**Task description**
The entries that follow are to be duplicated in full, character for character.

**Provided material**
= Beginning of Section =

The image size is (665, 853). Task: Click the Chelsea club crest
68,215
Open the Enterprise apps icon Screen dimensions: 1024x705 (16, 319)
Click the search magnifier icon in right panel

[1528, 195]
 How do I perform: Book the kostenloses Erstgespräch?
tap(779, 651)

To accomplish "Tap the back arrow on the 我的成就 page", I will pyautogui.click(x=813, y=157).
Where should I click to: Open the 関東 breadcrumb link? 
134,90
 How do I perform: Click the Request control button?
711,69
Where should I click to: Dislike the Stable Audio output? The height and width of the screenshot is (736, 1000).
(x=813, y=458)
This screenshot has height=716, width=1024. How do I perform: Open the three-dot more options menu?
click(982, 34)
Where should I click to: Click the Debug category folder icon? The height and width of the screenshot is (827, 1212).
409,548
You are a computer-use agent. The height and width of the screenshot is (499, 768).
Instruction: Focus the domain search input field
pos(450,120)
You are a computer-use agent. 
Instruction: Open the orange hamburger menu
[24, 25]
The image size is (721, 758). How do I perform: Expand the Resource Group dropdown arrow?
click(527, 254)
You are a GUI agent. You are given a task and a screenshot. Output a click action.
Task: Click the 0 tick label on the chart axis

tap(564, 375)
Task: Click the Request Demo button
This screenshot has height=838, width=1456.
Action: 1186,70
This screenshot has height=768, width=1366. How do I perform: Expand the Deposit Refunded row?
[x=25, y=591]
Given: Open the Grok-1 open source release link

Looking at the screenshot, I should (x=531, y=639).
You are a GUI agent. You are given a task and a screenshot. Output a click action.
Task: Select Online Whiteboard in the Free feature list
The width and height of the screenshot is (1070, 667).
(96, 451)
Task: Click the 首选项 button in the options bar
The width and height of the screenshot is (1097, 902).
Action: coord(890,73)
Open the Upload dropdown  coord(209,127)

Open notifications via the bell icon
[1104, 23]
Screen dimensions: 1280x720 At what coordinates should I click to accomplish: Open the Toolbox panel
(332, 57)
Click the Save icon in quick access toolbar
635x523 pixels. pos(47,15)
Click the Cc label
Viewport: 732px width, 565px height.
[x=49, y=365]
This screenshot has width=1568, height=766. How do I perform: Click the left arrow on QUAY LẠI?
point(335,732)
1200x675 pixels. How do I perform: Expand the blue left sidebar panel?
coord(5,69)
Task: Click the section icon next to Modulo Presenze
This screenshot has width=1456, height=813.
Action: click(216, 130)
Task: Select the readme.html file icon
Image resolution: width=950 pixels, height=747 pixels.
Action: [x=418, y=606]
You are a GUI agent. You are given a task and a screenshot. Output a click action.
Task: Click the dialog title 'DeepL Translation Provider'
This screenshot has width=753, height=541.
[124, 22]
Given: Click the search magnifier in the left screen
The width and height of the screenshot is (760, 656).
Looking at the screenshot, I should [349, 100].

= End of Section =

**Output**
The image size is (665, 853). Task: Click the Chelsea club crest
68,215
Open the Enterprise apps icon Screen dimensions: 1024x705 (16, 319)
Click the search magnifier icon in right panel

[1528, 195]
 How do I perform: Book the kostenloses Erstgespräch?
tap(779, 651)

To accomplish "Tap the back arrow on the 我的成就 page", I will pyautogui.click(x=813, y=157).
Where should I click to: Open the 関東 breadcrumb link? 
134,90
 How do I perform: Click the Request control button?
711,69
Where should I click to: Dislike the Stable Audio output? The height and width of the screenshot is (736, 1000).
(x=813, y=458)
This screenshot has height=716, width=1024. How do I perform: Open the three-dot more options menu?
click(982, 34)
Where should I click to: Click the Debug category folder icon? The height and width of the screenshot is (827, 1212).
409,548
You are a computer-use agent. The height and width of the screenshot is (499, 768).
Instruction: Focus the domain search input field
pos(450,120)
You are a computer-use agent. 
Instruction: Open the orange hamburger menu
[24, 25]
The image size is (721, 758). How do I perform: Expand the Resource Group dropdown arrow?
click(527, 254)
You are a GUI agent. You are given a task and a screenshot. Output a click action.
Task: Click the 0 tick label on the chart axis

tap(564, 375)
Task: Click the Request Demo button
This screenshot has height=838, width=1456.
Action: 1186,70
This screenshot has height=768, width=1366. How do I perform: Expand the Deposit Refunded row?
[x=25, y=591]
Given: Open the Grok-1 open source release link

Looking at the screenshot, I should (x=531, y=639).
You are a GUI agent. You are given a task and a screenshot. Output a click action.
Task: Select Online Whiteboard in the Free feature list
The width and height of the screenshot is (1070, 667).
(96, 451)
Task: Click the 首选项 button in the options bar
The width and height of the screenshot is (1097, 902).
Action: coord(890,73)
Open the Upload dropdown  coord(209,127)

Open notifications via the bell icon
[1104, 23]
Screen dimensions: 1280x720 At what coordinates should I click to accomplish: Open the Toolbox panel
(332, 57)
Click the Save icon in quick access toolbar
635x523 pixels. pos(47,15)
Click the Cc label
Viewport: 732px width, 565px height.
[x=49, y=365]
This screenshot has width=1568, height=766. How do I perform: Click the left arrow on QUAY LẠI?
point(335,732)
1200x675 pixels. How do I perform: Expand the blue left sidebar panel?
coord(5,69)
Task: Click the section icon next to Modulo Presenze
This screenshot has width=1456, height=813.
Action: click(216, 130)
Task: Select the readme.html file icon
Image resolution: width=950 pixels, height=747 pixels.
Action: [x=418, y=606]
You are a GUI agent. You are given a task and a screenshot. Output a click action.
Task: Click the dialog title 'DeepL Translation Provider'
This screenshot has width=753, height=541.
[124, 22]
Given: Click the search magnifier in the left screen
The width and height of the screenshot is (760, 656).
Looking at the screenshot, I should [349, 100].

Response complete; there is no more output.